• TASK PROMPT: Reproduce, without any change, the span of lines from the opening of the records below to the line containing "Go to Settings", inclusive.

• Records from a data collection:
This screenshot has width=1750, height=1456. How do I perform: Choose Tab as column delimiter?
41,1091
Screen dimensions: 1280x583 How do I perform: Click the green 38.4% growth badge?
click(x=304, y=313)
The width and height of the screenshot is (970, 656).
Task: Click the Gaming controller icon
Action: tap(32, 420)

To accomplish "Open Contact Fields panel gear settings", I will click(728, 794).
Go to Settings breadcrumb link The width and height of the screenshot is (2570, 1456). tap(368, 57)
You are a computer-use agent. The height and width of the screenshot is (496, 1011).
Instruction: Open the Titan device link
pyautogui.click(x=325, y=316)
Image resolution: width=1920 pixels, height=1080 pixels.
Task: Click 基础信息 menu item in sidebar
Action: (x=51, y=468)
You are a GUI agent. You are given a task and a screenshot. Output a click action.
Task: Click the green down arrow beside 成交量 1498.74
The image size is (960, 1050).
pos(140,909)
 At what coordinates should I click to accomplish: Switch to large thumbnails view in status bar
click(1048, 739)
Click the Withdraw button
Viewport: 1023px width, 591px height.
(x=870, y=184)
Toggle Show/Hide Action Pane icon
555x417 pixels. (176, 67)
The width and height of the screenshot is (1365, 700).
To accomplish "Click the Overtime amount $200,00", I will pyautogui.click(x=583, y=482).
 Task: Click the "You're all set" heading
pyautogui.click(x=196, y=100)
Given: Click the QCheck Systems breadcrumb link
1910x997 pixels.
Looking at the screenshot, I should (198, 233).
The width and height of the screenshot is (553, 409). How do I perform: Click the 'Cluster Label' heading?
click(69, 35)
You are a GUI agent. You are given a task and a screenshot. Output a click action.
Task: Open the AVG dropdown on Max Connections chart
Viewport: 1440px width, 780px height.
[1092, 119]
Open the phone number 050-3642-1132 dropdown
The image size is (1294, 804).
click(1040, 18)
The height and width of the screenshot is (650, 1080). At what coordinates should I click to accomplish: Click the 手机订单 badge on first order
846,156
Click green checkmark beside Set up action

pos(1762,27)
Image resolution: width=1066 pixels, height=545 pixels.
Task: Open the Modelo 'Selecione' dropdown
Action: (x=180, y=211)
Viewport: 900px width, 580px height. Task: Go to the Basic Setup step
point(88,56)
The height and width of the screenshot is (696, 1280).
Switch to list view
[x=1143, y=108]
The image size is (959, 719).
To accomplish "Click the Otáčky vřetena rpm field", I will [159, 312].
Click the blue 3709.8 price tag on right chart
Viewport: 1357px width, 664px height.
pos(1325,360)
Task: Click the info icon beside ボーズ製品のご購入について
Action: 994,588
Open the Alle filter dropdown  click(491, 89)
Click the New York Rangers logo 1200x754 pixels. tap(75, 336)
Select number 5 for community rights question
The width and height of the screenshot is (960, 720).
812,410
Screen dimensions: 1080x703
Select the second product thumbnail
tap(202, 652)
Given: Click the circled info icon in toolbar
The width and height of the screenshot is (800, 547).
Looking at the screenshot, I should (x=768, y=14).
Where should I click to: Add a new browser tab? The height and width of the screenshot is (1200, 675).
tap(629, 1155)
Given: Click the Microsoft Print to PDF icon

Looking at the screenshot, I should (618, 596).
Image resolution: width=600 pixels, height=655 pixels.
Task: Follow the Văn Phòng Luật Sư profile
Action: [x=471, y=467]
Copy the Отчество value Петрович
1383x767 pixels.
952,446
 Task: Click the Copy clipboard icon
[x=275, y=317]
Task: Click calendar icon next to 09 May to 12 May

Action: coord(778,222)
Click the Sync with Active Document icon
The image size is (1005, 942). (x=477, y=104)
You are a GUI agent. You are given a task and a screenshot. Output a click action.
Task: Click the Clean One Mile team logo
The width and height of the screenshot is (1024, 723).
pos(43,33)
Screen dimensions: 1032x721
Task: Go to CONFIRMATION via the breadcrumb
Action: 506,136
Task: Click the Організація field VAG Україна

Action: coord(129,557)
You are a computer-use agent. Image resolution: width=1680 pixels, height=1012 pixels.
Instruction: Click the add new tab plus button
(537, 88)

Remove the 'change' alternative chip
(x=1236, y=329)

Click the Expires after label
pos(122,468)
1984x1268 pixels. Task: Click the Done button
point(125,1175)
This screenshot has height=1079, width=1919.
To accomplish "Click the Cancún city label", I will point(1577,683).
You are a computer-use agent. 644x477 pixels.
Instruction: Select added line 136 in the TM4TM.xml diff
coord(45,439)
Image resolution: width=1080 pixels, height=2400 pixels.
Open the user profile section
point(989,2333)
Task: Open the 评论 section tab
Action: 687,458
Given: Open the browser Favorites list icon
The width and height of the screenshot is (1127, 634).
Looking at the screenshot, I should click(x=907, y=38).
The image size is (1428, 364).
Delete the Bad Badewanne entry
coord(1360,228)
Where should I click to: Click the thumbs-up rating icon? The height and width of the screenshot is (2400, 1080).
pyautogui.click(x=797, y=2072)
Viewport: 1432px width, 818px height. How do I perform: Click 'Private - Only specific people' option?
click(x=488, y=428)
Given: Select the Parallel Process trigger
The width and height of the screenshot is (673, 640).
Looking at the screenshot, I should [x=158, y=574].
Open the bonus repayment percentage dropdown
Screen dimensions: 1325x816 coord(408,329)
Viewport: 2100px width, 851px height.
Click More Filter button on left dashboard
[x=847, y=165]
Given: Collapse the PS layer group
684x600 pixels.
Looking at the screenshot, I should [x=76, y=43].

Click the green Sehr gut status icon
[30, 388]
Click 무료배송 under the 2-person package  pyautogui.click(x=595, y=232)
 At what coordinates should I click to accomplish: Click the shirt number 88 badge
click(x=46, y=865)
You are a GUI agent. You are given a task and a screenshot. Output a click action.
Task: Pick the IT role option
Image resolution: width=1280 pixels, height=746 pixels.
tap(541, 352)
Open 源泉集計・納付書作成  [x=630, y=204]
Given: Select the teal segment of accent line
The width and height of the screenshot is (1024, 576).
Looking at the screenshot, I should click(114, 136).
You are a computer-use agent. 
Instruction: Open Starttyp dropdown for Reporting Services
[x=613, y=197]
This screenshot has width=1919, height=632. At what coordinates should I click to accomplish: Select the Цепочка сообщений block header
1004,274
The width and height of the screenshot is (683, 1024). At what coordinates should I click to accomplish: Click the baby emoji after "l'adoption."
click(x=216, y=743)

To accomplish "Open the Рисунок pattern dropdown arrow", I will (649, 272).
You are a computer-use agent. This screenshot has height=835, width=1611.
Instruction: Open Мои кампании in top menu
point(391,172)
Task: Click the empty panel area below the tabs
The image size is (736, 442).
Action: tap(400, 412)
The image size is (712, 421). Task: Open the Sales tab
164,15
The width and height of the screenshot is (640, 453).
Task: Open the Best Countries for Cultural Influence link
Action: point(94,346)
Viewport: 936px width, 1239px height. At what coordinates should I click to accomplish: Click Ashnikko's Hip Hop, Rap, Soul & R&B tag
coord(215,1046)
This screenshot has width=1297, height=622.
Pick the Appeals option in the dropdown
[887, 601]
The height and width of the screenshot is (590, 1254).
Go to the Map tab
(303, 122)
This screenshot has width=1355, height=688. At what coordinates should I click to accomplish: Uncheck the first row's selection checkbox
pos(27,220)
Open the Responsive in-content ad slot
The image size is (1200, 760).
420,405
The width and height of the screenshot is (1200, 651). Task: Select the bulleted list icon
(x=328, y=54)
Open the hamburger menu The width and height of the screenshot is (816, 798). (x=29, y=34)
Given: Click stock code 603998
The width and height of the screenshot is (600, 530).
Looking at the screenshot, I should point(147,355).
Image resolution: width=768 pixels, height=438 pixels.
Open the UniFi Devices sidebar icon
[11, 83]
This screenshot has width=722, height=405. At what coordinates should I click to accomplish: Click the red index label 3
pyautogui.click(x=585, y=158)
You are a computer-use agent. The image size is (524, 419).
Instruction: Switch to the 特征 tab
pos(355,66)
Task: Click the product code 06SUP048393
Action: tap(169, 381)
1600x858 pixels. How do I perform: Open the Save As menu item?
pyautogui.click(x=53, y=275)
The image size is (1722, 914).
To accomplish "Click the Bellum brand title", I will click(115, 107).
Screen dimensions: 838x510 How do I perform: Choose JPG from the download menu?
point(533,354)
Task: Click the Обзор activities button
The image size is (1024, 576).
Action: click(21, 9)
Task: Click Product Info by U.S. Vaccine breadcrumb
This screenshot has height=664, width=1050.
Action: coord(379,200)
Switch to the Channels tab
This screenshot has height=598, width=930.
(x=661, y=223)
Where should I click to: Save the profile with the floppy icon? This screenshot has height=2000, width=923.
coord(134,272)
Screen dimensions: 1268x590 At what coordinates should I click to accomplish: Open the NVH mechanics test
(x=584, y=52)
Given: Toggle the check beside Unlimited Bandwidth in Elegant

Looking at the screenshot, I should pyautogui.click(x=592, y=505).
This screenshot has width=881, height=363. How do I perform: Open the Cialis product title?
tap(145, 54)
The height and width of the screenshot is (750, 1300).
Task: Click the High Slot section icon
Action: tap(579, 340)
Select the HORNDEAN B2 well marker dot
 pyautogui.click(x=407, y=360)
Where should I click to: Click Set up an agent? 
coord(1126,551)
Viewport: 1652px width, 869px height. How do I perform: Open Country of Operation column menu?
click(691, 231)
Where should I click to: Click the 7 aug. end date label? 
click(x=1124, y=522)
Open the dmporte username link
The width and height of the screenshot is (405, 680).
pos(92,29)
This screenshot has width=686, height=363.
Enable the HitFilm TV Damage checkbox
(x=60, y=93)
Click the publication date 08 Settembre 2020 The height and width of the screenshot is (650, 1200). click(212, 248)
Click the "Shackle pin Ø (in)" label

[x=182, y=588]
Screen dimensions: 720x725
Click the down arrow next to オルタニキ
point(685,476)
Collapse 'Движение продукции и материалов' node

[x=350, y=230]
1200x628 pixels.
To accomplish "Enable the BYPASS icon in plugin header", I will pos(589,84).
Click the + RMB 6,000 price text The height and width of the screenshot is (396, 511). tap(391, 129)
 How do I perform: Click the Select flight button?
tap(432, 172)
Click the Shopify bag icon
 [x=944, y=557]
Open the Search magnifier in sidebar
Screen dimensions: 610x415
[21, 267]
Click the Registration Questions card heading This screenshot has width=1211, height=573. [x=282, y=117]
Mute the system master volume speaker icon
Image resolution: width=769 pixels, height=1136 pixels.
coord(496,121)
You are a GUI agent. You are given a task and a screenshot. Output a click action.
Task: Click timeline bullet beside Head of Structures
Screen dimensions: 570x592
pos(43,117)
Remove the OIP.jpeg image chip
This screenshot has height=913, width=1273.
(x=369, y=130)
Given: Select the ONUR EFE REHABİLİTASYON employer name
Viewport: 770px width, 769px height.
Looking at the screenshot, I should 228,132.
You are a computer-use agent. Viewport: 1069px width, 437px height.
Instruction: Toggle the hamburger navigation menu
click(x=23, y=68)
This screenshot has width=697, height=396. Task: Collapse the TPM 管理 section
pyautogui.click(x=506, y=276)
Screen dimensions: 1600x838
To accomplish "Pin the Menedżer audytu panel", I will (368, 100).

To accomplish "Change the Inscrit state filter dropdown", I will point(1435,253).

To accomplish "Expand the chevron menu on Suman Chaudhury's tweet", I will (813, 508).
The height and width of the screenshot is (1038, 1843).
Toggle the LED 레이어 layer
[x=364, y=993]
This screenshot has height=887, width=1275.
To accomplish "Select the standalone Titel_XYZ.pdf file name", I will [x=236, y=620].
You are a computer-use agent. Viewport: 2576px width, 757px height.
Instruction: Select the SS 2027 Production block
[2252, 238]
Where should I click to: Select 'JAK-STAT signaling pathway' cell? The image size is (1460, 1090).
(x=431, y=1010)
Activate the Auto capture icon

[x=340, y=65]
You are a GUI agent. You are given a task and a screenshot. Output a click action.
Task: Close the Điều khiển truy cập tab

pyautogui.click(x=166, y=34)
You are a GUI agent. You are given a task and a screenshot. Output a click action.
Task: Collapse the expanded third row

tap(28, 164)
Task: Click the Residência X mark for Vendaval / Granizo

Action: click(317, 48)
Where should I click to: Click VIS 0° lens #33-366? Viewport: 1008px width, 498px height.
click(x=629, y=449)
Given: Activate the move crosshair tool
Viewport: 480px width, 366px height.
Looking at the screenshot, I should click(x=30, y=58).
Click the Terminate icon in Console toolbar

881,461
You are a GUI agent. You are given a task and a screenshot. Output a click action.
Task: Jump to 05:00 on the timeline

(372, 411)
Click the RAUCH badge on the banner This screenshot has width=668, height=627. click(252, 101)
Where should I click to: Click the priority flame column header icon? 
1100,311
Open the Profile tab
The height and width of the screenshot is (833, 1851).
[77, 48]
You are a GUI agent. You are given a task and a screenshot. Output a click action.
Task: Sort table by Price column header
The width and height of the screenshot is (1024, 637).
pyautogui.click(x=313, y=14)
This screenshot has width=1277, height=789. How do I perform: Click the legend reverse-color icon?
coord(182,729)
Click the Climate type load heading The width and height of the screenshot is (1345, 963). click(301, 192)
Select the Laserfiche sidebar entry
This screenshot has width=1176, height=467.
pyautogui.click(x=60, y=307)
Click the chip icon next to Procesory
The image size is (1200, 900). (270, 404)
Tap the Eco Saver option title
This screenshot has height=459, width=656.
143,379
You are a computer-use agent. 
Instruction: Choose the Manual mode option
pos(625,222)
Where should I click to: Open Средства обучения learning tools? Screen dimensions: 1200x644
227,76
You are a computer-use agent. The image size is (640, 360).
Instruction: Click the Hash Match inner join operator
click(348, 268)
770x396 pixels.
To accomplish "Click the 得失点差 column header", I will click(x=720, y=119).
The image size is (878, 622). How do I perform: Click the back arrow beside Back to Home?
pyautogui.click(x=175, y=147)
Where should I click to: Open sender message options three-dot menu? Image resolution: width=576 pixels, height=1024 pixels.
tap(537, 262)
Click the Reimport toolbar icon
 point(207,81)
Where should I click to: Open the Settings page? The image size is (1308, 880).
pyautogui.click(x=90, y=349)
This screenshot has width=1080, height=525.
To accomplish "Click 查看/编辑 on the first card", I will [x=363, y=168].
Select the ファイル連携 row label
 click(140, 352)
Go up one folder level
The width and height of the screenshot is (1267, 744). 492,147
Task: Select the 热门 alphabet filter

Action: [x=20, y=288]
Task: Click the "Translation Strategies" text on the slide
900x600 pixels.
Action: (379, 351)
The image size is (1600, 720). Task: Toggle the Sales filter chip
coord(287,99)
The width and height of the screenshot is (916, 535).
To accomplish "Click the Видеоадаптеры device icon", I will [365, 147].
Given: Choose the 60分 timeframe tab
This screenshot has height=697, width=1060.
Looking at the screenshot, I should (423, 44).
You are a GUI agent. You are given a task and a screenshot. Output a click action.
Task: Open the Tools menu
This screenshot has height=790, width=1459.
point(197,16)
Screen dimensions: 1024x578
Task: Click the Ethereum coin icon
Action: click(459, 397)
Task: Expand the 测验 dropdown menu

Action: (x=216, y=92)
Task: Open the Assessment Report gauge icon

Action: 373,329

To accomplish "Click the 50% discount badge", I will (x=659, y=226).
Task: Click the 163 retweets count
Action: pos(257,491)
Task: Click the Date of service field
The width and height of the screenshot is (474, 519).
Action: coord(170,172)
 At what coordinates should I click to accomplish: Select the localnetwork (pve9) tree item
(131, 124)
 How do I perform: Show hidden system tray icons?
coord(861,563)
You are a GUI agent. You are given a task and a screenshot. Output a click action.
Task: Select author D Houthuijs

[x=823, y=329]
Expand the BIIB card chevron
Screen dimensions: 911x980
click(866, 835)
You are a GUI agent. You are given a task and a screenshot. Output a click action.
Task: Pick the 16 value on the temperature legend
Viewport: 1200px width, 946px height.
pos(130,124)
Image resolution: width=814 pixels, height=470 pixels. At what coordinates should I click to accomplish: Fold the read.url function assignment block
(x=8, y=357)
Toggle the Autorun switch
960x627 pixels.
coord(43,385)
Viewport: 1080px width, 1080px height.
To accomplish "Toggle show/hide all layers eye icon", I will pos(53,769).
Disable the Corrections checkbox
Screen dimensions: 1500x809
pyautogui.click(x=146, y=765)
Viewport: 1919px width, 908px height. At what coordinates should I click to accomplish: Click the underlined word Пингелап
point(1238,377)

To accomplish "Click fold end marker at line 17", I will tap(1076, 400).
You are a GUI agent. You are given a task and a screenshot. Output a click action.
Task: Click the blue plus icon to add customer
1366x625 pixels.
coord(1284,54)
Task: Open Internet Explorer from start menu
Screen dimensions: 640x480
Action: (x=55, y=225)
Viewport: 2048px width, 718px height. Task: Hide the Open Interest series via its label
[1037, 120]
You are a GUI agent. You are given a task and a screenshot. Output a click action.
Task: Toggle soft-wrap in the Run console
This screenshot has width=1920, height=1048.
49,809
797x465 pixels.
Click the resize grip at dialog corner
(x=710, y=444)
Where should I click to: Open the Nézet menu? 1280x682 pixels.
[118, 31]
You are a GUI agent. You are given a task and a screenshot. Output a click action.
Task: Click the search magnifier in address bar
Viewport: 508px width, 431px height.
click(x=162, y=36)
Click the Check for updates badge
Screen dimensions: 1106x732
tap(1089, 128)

• ANSWER BELOW:
This screenshot has width=1750, height=1456. How do I perform: Choose Tab as column delimiter?
41,1091
Screen dimensions: 1280x583 How do I perform: Click the green 38.4% growth badge?
click(x=304, y=313)
The width and height of the screenshot is (970, 656).
Task: Click the Gaming controller icon
Action: tap(32, 420)

To accomplish "Open Contact Fields panel gear settings", I will click(728, 794).
Go to Settings breadcrumb link The width and height of the screenshot is (2570, 1456). tap(368, 57)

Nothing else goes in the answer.